Our daily_user_activity model was the perfect candidate.
Instead of materializing it as a table, we changed the config to materialized='incremental' and incremental_strategy='merge'.
This tells dbt to use BigQuery’s highly efficient MERGE command, which can surgically UPDATE or INSERT rows instead of doing a costly full rewrite. We also explicitly configured the target table to be partitioned by the activity_date and clustered by user_id.
But the real “aha!” moment came from using the is_incremental() macro.
Inside the model’s SQL, we wrapped our main transformation in a block that started with {% if is_incremental() %} . Inside that block, we added a WHERE clause that was deceptively simple: WHERE activity_date > (SELECT MAX(activity_date) FROM {{ this }}). On the first run, this clause is ignored, and the model builds its full history.
But on every subsequent run, that clause tells BigQuery, “Hey, don’t you dare scan all 50 terabytes. Just look at the source data that’s newer than what you already have”
Our daily data scan dropped from 50 terabytes to a few hundred gigabytes. Our costs plummeted by over 98%, and our pipelines ran faster.
It was a hard-won, but invaluable, lesson.

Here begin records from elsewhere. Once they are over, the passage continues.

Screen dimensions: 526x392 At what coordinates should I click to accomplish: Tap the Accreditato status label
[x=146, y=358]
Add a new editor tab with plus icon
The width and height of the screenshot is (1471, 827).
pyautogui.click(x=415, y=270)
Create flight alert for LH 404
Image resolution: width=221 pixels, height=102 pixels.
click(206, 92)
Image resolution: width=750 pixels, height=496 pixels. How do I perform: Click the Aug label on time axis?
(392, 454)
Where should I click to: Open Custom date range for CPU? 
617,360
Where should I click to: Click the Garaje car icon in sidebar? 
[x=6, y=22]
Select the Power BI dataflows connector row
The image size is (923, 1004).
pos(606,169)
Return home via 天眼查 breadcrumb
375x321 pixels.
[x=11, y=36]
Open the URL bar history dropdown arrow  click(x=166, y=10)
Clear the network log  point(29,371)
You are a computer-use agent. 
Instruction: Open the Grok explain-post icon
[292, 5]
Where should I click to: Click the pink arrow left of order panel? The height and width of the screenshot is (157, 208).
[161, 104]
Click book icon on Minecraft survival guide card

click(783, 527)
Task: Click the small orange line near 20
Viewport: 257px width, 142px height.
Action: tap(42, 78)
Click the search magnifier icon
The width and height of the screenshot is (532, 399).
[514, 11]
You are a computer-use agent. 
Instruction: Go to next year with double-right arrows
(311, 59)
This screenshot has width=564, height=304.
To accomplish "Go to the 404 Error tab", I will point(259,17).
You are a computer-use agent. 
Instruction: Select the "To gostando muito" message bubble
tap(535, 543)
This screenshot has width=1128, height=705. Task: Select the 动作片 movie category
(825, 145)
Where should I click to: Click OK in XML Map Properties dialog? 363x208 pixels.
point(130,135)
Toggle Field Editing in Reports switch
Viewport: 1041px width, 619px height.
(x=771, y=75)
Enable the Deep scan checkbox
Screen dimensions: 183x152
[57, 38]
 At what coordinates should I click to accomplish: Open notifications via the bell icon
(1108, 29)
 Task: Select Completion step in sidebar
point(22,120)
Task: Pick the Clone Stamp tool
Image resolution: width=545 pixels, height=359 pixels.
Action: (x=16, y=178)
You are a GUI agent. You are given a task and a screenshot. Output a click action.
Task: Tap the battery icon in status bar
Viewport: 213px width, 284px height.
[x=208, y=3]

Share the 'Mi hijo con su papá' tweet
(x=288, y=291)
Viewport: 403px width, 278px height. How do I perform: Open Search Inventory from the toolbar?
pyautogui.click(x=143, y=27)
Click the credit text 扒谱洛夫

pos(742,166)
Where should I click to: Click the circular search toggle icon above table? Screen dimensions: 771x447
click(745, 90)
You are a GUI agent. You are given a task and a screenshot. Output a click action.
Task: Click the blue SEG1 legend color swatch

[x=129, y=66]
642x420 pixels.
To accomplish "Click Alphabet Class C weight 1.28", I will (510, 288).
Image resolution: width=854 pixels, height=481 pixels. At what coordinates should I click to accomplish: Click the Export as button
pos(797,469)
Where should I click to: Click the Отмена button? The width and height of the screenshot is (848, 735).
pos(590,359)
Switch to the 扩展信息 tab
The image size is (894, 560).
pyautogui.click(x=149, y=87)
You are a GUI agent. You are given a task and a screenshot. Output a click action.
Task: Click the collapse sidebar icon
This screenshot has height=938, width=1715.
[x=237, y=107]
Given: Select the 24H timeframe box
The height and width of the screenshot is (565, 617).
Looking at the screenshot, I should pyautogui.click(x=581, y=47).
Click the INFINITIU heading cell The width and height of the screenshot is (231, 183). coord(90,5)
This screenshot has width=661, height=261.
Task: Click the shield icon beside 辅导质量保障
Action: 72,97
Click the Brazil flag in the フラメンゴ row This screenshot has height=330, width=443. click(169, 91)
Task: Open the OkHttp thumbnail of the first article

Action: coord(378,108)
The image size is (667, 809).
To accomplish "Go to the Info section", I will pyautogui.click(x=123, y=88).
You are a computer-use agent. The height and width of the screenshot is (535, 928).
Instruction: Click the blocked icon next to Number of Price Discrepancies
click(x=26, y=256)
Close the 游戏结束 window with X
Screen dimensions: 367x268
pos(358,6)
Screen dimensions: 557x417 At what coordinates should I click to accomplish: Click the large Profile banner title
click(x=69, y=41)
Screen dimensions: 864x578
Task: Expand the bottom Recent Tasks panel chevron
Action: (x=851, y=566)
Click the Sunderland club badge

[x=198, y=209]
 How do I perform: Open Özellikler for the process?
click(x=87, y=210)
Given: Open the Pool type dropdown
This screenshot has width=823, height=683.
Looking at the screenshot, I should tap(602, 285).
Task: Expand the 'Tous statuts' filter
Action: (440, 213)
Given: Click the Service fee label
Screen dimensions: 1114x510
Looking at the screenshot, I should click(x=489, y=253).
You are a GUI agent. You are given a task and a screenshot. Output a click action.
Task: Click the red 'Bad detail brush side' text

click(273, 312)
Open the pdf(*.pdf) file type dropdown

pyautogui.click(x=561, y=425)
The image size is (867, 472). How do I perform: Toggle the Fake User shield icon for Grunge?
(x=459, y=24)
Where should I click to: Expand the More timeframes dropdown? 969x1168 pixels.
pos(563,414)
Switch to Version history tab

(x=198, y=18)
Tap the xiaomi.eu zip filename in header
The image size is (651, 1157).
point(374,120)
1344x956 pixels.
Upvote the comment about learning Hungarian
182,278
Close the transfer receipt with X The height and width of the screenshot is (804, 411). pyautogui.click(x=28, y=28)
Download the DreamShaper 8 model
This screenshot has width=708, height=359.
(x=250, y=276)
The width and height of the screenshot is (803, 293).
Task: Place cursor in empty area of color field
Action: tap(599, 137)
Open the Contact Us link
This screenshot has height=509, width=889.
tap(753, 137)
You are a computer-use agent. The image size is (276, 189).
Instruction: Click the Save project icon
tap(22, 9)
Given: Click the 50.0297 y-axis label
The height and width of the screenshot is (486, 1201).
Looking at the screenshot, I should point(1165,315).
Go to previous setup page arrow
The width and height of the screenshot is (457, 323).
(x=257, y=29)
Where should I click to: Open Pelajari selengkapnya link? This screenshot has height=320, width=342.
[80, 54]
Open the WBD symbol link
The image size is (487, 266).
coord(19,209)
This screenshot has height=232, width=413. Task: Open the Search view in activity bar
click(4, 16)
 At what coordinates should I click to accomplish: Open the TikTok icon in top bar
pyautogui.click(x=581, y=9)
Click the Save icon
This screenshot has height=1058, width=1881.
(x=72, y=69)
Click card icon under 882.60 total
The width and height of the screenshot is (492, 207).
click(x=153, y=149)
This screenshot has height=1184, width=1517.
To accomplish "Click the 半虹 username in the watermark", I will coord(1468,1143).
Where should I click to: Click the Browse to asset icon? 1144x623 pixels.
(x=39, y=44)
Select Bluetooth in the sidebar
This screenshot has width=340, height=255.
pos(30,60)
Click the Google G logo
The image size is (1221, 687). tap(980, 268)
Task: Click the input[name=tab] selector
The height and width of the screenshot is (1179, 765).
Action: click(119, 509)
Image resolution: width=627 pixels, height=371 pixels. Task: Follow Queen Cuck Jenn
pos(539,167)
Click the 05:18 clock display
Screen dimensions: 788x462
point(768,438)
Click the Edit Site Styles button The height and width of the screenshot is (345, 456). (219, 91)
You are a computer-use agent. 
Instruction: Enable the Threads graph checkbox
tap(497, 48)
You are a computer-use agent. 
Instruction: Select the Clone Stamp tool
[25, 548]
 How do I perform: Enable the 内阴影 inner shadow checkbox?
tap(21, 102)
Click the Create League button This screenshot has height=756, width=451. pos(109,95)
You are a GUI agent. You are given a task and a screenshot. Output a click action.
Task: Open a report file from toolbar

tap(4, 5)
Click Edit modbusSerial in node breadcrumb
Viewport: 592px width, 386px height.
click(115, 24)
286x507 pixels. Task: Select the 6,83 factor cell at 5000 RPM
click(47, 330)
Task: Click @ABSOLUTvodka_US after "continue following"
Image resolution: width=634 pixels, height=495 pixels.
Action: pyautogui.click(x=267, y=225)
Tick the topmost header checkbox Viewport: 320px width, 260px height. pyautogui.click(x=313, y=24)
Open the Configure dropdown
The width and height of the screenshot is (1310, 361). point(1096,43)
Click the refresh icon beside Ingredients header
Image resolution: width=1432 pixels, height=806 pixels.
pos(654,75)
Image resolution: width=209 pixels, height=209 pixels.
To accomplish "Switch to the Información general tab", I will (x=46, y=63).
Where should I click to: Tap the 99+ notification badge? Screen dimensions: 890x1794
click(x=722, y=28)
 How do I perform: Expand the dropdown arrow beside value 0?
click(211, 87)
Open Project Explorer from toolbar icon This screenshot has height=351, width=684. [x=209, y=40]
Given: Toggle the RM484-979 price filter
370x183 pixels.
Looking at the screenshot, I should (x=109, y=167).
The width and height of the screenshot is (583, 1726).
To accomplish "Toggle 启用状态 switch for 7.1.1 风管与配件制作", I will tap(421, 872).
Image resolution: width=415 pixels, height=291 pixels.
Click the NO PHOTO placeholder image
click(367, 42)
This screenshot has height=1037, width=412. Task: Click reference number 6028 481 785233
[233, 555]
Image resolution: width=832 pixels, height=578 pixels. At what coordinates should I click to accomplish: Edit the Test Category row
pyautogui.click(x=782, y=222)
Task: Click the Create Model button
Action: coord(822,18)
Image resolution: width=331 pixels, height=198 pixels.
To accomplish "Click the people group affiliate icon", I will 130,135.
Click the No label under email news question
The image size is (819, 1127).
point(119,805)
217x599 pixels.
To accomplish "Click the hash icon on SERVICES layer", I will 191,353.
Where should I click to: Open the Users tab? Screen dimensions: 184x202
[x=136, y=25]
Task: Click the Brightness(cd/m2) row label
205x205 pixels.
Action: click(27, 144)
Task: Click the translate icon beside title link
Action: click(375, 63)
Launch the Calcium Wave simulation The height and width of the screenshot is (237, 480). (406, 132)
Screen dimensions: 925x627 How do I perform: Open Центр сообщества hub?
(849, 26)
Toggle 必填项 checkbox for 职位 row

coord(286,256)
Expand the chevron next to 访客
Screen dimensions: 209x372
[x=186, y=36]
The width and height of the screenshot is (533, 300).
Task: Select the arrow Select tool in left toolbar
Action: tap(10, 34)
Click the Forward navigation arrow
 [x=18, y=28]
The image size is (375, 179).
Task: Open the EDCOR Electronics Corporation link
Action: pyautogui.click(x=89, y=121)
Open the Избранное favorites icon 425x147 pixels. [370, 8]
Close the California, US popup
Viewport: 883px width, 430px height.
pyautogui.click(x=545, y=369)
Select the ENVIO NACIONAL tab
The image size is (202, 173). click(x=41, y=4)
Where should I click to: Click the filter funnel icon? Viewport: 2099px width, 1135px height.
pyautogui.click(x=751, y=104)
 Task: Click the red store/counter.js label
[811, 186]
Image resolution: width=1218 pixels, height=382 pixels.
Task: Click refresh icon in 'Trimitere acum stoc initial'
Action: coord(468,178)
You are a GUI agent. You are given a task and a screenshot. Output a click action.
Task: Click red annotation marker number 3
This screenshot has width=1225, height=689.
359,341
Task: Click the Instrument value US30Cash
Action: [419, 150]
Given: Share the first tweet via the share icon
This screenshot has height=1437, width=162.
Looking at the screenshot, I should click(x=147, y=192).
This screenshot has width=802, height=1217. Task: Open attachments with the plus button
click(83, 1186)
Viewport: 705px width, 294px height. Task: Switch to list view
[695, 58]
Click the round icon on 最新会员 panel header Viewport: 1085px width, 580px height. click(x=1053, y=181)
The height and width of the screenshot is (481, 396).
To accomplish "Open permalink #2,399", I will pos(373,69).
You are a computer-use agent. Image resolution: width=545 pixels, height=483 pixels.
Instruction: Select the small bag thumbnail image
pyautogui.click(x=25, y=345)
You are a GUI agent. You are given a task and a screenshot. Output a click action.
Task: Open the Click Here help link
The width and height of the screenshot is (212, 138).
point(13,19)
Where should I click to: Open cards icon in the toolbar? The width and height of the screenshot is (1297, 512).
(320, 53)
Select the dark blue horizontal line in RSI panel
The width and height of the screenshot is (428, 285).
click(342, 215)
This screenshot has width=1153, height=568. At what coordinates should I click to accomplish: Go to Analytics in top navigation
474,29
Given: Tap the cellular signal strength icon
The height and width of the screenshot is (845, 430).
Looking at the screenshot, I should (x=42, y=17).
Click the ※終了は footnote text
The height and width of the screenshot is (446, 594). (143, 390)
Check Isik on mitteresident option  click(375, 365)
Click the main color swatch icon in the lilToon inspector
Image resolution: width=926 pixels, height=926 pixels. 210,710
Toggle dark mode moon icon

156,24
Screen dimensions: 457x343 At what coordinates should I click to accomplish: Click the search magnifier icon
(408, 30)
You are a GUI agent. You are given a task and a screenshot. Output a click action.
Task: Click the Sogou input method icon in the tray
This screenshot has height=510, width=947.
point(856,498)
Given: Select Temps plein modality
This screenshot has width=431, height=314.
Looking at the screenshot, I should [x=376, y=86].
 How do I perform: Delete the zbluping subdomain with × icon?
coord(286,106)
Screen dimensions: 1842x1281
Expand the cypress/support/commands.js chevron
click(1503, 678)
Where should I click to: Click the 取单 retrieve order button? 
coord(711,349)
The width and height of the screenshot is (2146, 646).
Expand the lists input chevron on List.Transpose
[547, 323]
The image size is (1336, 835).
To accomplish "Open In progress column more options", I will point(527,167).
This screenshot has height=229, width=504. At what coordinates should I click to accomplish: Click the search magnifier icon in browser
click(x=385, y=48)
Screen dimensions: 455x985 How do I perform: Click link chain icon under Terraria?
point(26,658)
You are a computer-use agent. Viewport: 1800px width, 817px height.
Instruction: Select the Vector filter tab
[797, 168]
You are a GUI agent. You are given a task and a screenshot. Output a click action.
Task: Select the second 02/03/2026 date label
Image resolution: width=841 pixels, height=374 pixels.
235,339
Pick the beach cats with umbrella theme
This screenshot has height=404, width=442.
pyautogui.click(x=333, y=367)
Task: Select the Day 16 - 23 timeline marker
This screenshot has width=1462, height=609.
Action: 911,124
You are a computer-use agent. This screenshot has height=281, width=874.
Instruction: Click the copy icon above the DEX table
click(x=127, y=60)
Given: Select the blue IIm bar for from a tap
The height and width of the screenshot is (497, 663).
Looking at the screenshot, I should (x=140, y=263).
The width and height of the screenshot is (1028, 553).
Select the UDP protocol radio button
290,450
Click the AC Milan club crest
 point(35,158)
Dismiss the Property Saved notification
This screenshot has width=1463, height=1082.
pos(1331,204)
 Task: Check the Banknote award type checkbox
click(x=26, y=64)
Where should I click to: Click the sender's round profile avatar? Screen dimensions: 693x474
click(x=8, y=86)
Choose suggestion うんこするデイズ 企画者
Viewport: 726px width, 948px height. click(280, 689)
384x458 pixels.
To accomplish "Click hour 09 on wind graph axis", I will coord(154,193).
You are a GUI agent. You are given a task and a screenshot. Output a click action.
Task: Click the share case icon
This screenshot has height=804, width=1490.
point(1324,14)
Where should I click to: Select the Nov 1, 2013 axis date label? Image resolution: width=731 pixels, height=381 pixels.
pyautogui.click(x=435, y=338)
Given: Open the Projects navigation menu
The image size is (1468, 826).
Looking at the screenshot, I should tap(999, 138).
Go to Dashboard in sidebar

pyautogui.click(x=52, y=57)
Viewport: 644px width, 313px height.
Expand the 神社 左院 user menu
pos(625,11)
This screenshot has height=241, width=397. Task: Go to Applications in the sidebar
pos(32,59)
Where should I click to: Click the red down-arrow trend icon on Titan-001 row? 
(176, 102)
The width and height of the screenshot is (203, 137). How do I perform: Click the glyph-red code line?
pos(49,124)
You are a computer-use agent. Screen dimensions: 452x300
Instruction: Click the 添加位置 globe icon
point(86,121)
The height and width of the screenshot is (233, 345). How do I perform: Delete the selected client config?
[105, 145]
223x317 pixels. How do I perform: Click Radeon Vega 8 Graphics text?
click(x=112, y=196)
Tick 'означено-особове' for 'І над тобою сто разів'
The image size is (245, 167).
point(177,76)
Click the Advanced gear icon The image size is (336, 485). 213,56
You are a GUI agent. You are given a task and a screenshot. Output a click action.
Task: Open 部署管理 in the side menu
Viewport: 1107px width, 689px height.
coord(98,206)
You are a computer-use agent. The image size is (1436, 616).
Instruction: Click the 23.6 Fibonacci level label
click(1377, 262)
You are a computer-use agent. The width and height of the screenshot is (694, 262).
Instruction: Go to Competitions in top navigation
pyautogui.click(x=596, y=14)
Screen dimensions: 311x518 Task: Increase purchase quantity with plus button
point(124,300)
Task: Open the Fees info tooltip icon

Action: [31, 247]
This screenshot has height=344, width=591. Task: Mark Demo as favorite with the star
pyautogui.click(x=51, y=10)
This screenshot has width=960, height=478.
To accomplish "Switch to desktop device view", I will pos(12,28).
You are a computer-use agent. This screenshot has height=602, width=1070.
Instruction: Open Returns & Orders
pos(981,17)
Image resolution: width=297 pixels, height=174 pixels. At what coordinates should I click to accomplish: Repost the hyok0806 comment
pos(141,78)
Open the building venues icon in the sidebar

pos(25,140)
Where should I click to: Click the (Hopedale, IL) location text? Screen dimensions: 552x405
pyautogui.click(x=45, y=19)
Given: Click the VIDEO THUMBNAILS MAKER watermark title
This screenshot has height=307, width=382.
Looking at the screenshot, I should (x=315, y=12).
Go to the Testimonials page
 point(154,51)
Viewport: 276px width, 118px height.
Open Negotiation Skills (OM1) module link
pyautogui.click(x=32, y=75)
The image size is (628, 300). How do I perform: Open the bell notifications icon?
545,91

The Code That Saved My Budget:
{{
config(
materialized='incremental',
unique_key='unique_daily_user_id', -- Important for MERGE
incremental_strategy='merge', -- Use BigQuery's efficient MERGE statement
partition_by={
"field": "activity_date",
"data_type": "date",
"granularity": "day"
},
cluster_by = ["user_id"] -- Cluster for faster lookups on user
)
}}
SELECT
FARM_FINGERPRINT(CONCAT(CAST(activity_date AS STRING), CAST(user_id AS STRING))) as unique_daily_user_id,
activity_date,
user_id,
COUNT(DISTINCT session_id) as session_count,
COUNT(*) as event_count
FROM {{ ref('stg_events') }}
{% if is_incremental() %}
-- This is the crucial part: only scan the partitions you need
WHERE activity_date > (SELECT MAX(activity_date) FROM {{ this }})
{% endif %}
GROUP BY 1, 2, 3